| Project: | formsPlayer |
| Version: | 1.6.1030-dev |
| Component: | User interface |
| Category: | support |
| Priority: | normal |
| Assigned: | abb |
| Status: | new |
Hello Paul,
One of the members of our team has the below question (related to autocomplete feature which he has implemented. Could you please provide your inputs on this. I shall post this on the issue site too. But the war file is part of this mail which you can use to see the effects..
Regards
Nirmal
Using XForms, I've put together a declarative-based (there's a bit of javascript) auto-suggest mechanism. It seems to work correctly but the performance prohibits me from releasing it. The demo contains 4 sample auto-suggest interaction points. The button (trigger) to the right of each input box selects all entries (mimics a select box). The input box will process the user-typed auto-suggest input. These lists are small, around 20 entries.

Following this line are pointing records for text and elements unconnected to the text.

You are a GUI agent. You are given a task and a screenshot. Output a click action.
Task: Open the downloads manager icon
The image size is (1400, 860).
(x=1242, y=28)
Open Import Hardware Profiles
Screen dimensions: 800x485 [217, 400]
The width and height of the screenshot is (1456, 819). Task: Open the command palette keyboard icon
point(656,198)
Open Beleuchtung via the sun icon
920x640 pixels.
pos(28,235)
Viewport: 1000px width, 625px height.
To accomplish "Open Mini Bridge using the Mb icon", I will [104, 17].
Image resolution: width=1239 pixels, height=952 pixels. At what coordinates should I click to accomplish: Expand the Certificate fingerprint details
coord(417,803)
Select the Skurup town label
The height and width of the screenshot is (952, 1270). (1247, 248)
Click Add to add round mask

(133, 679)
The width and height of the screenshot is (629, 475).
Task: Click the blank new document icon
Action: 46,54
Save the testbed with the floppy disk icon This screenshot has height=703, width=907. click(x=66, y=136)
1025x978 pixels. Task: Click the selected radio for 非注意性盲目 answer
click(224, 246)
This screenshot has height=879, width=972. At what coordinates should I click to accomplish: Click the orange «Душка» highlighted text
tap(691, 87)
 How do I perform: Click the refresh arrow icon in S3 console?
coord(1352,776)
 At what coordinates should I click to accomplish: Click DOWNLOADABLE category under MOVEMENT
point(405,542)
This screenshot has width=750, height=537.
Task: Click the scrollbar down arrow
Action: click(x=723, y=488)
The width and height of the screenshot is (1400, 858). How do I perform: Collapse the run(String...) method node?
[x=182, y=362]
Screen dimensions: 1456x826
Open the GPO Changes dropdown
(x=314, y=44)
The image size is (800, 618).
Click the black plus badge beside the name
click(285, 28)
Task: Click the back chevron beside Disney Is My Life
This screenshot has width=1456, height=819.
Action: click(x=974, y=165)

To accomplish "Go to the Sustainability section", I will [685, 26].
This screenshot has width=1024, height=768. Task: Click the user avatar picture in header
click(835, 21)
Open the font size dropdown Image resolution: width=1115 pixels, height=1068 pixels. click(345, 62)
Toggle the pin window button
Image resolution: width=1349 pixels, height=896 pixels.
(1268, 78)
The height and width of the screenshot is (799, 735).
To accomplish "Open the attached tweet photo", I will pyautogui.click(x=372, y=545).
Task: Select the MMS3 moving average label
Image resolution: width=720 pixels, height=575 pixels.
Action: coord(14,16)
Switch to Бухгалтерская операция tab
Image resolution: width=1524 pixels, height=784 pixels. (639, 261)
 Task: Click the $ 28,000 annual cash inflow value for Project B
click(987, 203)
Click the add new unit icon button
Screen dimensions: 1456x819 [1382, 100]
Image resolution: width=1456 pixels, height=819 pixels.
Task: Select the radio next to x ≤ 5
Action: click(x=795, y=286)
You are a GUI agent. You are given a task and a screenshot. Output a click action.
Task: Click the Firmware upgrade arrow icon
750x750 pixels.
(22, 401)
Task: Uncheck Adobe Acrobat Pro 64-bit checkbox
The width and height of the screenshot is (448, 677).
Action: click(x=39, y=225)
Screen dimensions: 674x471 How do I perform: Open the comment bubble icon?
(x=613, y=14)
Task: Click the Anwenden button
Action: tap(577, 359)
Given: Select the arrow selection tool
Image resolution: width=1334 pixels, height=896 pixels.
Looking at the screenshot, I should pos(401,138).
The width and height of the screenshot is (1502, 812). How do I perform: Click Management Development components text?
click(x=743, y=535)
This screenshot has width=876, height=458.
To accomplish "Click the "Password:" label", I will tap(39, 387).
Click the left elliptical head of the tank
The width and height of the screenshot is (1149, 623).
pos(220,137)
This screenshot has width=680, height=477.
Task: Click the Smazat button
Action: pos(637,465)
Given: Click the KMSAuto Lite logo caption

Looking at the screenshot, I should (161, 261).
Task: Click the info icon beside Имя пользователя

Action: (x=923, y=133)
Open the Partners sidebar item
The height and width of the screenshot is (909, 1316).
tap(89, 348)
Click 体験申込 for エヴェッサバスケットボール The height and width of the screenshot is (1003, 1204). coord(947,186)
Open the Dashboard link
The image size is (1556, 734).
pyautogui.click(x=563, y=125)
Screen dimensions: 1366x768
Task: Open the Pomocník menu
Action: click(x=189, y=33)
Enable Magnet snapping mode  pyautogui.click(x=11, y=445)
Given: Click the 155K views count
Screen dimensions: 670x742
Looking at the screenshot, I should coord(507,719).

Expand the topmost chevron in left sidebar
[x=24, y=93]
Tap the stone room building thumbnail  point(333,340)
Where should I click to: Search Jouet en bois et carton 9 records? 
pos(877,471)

On formsplayer 1.4.3, it takes 2 seconds to see an entire list
On formsplayer 1.6, it takes 9 seconds to see an entire list
On Mozilla XForms 0.8.5, it takes seemingly no time to see an entire list
The culprit seems to be a bit of xpath - the one that selects the list to show based on typed-in input, for example:
xf:bind
id="xfs_4_list"
nodeset="instance('teamList')//nfc_teams/football_team/@club_name[starts-with(.,instance('xfs_4_input_tmp')/root)]"
So the first instance is the entire list, the 2nd instance is the input from the auto-suggest input field. If the button is clicked the 2nd instance above is cleared causing all entries in the first instance to be selected. The xpath is just selecting those entries in the master list that start with that typed-in the input box.
Is the xpath above not reasonable for performance oriented use by formsplayer? If not, why is the performance so good in the Mozilla player?
The attached file contains the formsplayer version (index.html) and the Mozilla version (findex.xhtml) for reference
Updates
For performance reasons, I would advise against using "//" in XPath expressions. Particularly when operating on large instances, as it means that the right-hand part is evaluated in the context of every descendant node of that returned by the left-hand part. The evaluation of XPath expressions is something that formsPlayer outsources to MSXML, so I can't really say what makes its performance over such expressions poorer than that of Mozilla.